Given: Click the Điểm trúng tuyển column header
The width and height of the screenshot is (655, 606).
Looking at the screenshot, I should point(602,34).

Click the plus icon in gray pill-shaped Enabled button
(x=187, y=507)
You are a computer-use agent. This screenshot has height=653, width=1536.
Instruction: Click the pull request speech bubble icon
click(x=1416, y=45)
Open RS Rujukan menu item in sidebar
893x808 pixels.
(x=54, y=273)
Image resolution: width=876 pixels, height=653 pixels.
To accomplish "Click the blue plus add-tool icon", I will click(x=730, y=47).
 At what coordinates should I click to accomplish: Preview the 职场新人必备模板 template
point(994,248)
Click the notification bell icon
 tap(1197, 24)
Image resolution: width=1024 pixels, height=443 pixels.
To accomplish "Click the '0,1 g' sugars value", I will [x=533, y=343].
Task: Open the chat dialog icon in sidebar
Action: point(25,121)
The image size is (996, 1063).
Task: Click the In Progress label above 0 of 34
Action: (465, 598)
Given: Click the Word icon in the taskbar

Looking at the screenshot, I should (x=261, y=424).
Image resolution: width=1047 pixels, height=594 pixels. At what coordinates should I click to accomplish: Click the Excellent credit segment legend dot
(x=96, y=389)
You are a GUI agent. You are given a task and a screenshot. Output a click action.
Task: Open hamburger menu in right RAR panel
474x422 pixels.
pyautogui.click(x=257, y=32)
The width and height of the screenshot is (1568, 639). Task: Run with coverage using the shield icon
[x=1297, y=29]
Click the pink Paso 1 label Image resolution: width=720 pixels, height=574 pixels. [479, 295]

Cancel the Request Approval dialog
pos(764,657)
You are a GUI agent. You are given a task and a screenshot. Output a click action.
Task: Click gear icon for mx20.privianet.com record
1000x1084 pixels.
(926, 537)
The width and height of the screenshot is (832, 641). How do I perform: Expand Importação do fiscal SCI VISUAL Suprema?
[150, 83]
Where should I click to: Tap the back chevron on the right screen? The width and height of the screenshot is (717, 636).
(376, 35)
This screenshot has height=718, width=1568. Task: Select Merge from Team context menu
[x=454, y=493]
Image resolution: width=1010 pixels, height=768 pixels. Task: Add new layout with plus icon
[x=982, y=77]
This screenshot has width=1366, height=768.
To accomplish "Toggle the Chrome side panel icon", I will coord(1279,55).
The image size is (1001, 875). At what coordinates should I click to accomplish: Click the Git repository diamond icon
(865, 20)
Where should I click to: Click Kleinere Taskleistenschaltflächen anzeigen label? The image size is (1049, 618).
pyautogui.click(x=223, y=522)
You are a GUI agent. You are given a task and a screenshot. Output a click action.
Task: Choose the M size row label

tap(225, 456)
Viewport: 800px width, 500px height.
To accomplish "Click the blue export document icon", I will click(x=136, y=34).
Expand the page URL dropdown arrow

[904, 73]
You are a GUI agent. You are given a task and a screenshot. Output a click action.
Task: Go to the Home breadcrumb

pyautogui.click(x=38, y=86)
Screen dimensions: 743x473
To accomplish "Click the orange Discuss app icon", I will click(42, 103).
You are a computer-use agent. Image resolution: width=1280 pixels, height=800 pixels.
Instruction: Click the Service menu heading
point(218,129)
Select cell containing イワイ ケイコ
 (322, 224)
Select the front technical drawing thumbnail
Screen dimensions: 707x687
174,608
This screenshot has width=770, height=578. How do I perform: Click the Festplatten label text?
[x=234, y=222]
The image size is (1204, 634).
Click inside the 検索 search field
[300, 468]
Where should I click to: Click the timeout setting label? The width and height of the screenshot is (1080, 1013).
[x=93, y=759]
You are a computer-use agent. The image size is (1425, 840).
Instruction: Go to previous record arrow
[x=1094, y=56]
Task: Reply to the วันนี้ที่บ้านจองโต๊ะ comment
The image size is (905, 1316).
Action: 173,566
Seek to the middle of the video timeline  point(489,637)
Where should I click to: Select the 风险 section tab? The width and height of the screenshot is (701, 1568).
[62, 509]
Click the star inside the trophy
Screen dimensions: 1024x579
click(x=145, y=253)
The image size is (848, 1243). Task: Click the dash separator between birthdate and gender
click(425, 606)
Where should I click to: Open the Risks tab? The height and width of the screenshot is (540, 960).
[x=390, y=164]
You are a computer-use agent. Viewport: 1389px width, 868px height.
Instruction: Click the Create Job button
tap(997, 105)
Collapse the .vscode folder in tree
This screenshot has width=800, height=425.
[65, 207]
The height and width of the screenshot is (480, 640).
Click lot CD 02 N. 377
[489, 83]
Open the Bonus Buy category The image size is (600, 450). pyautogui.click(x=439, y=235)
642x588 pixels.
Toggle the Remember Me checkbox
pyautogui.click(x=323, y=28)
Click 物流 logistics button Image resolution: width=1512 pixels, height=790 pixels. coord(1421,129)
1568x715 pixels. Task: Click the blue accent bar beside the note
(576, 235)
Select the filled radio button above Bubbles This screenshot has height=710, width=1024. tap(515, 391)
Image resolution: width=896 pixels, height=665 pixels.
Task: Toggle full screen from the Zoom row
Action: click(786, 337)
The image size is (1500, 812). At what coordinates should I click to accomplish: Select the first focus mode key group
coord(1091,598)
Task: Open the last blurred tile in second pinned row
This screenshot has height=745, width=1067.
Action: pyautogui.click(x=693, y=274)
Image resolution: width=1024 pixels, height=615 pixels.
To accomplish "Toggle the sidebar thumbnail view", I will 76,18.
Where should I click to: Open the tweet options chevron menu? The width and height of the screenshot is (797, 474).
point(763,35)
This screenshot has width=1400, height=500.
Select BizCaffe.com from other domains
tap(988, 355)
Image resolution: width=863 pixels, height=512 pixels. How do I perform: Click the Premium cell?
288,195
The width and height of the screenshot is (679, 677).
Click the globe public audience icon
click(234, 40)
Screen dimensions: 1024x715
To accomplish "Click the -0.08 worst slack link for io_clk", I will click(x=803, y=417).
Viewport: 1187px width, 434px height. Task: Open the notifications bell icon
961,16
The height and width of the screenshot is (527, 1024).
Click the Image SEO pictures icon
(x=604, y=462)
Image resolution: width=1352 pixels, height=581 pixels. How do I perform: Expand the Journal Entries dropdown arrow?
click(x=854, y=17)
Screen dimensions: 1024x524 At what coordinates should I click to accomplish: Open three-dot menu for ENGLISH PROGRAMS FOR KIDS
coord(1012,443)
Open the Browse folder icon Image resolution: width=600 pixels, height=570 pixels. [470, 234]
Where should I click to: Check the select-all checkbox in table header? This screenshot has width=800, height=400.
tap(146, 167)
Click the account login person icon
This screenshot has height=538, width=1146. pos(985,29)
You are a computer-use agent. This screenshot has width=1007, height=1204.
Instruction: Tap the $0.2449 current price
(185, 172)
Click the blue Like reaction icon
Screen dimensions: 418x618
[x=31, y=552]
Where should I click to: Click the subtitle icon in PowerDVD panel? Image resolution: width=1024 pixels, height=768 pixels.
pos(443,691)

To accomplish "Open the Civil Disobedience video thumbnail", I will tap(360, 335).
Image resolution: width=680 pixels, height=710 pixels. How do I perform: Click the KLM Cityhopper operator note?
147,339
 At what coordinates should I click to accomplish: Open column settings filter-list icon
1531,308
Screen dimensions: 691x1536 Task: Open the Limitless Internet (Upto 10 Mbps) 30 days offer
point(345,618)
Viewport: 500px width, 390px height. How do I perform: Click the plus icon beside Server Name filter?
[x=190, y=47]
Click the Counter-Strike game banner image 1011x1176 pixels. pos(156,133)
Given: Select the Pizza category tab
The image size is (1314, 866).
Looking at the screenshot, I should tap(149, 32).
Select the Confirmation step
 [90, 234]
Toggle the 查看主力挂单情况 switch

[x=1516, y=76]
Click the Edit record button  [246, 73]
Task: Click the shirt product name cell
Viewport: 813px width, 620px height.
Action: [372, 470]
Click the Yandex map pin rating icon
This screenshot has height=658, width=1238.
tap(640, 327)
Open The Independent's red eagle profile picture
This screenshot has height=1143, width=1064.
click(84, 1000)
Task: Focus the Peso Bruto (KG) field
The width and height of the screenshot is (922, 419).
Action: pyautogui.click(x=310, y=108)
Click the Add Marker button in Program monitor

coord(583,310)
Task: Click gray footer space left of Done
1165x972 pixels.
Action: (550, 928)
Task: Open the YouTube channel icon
================================
Look above for the line with "Where should I click to: Select"; retype exactly that line, every line after it up to the line with "You are a computer-use agent. Viewport: 1389px", and that line too, nothing else.

Where should I click to: Select the 风险 section tab? The width and height of the screenshot is (701, 1568).
[62, 509]
Click the star inside the trophy
Screen dimensions: 1024x579
click(x=145, y=253)
The image size is (848, 1243). Task: Click the dash separator between birthdate and gender
click(425, 606)
Where should I click to: Open the Risks tab? The height and width of the screenshot is (540, 960).
[x=390, y=164]
You are a computer-use agent. Viewport: 1389px width, 868px height.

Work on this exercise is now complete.